Nei fatti oggetto della decisione è il marito che ha smesso di lavorare (specificamente ricopriva una posizione di grande rilievo come manager informatico) per dedicarsi al figlio. Ma quando il matrimonio si è concluso, non riesce più concretamente a trovare un’occupazione, perché rimasto troppo tempo a casa e fuori dal mondo del lavoro. Per l’esattezza, dieci anni.

La Corte di appello di Milano aveva ridotto di cinque volte l'assegno, portandolo da 1.500 a 300 euro.
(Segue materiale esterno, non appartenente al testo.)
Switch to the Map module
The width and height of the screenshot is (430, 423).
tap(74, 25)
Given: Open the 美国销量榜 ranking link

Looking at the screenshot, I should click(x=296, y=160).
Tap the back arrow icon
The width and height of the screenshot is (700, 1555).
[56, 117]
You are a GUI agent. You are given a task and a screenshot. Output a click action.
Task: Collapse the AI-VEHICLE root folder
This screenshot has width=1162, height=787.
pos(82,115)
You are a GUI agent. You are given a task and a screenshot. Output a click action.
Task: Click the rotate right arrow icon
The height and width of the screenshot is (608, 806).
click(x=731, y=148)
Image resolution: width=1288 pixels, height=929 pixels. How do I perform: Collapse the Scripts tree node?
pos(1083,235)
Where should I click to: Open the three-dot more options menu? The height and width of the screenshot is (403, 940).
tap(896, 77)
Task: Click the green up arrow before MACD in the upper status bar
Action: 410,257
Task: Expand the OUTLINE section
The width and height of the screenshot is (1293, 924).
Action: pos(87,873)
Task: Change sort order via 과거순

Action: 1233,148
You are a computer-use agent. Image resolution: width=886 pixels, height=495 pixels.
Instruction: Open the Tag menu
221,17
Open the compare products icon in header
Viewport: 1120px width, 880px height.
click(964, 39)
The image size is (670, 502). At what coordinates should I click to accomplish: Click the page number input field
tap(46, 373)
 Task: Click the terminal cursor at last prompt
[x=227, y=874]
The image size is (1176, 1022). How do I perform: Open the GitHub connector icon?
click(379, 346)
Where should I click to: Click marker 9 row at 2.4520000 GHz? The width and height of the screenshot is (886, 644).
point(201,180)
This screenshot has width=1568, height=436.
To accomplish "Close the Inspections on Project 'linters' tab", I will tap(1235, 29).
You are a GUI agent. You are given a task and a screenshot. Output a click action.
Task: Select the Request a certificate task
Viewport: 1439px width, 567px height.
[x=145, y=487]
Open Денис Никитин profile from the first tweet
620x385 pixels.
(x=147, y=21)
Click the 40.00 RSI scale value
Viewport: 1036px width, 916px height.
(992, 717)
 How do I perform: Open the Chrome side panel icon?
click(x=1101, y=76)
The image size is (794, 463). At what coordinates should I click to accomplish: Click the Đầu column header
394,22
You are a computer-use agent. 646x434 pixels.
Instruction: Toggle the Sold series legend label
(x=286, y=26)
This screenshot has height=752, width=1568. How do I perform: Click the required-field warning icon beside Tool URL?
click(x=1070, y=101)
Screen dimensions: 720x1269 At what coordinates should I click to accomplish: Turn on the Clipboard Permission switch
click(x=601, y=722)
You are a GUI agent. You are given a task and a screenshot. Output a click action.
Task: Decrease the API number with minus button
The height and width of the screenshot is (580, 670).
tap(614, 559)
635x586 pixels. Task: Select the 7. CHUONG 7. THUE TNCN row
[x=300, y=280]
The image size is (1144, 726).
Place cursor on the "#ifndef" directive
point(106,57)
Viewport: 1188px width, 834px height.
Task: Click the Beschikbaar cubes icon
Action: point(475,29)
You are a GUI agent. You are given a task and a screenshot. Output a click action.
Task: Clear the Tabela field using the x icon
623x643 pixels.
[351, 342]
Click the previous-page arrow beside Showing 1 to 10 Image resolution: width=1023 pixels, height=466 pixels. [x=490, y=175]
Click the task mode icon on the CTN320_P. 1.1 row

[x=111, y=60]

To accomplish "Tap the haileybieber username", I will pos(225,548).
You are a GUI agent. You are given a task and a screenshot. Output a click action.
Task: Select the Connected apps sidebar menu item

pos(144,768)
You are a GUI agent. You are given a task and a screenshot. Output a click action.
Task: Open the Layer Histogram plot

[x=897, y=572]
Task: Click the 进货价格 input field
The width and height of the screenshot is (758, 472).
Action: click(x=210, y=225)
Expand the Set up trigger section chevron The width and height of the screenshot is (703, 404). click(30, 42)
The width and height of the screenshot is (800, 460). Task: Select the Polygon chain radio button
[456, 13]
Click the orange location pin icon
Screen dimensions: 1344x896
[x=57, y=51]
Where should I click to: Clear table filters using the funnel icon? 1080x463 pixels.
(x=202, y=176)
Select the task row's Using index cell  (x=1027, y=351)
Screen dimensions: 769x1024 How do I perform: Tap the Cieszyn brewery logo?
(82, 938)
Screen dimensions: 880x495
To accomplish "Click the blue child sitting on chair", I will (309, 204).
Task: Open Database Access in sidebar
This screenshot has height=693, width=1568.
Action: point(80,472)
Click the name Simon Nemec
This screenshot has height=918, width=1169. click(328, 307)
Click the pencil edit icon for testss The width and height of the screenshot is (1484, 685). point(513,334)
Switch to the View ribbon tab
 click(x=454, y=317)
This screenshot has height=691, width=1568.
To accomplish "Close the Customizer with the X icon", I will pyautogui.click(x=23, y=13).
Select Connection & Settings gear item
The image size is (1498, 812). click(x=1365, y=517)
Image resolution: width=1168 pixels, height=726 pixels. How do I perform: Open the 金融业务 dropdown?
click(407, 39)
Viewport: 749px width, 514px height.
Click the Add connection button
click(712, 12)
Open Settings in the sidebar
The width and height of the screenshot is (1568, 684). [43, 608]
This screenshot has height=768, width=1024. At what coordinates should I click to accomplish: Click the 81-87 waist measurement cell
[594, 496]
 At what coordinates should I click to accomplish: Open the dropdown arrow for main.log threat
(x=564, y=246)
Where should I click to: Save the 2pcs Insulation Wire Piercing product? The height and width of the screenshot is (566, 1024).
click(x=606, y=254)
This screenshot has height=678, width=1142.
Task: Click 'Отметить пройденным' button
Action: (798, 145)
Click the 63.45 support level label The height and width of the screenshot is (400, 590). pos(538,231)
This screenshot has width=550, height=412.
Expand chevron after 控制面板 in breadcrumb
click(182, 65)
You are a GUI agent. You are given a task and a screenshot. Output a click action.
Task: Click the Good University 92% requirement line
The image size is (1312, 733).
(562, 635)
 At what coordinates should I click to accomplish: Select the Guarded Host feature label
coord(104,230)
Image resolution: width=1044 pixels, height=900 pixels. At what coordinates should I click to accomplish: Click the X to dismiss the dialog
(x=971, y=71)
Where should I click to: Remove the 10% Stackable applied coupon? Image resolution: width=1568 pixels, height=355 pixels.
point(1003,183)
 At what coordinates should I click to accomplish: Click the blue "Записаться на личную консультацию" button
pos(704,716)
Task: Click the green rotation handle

Secondo il giudice di secondo grado, infatti, all'epoca della separazione nel 2012, l'uomo aveva quarantasette anni ed era "dotato di piena capacità lavorativa e notevole professionalità, avendo goduto di un ottimo stipendio fino al 2007", quando aveva lasciato il lavoro per dedicarsi all'accudimento del figlio (bisognoso di sostegno e di essere seguito nelle attività sportive) e alla cura della "prestigiosa abitazione coniugale acquistata con proventi della moglie". Egli dunque, sempre secondo la Corte territoriale, “era dotato di tutte le risorse personali e professionali per provvedere autonomamente al proprio dignitoso mantenimento”. Né, del resto, aveva dimostrato che le somme erogate dalla moglie (indicate in circa 10.000,00 euro al mese) "servissero per le proprie esigenze personali piuttosto che per i bisogni del figlio". E se è vero che il suo tenore di vita aveva subito “un rilevante ridimensionamento, con la perdita dell'abitazione familiare”, l'assegno mensile di 300,00 euro serviva proprio a reperire una nuova abitazione.

Per la Prima sezione civile, tuttavia, il criterio adottato per la quantificazione del contributo di mantenimento "non è quello seguito dalla giurisprudenza di legittimità". Per la Suprema corte, invero, vale il diverso principio per cui i “redditi adeguati” cui va rapportato, ai sensi dell'art. 156 c.c., l'assegno di mantenimento a favore del coniuge separato, in assenza della condizione ostativa dell'addebito, "sono quelli necessari a mantenere il tenore di vita goduto in costanza di matrimonio nella fase temporanea della separazione, stante la permanenza del vincolo coniugale e l'attualità del dovere di assistenza materiale, derivando dalla separazione - a differenza di quanto accade con l'assegno divorzile che postula lo scioglimento del vincolo coniugale - solo la sospensione degli obblighi di natura personale di fedeltà, convivenza e collaborazione".

In questo senso, prosegue la decisione, il contributo di mantenimento per l'ex marito "non è stato quantificato in misura idonea a garantirgli, in via tendenziale, la conservazione del tenore di vita matrimoniale" che aveva subito un "rilevante ridimensionamento dopo la separazione", ma soltanto "a consentirgli di procurarsi una abitazione, nell'ottica di un aiuto a provvedere al proprio dignitoso mantenimento". Nonostante la moglie continuasse a "contare su notevoli risorse a sua disposizione".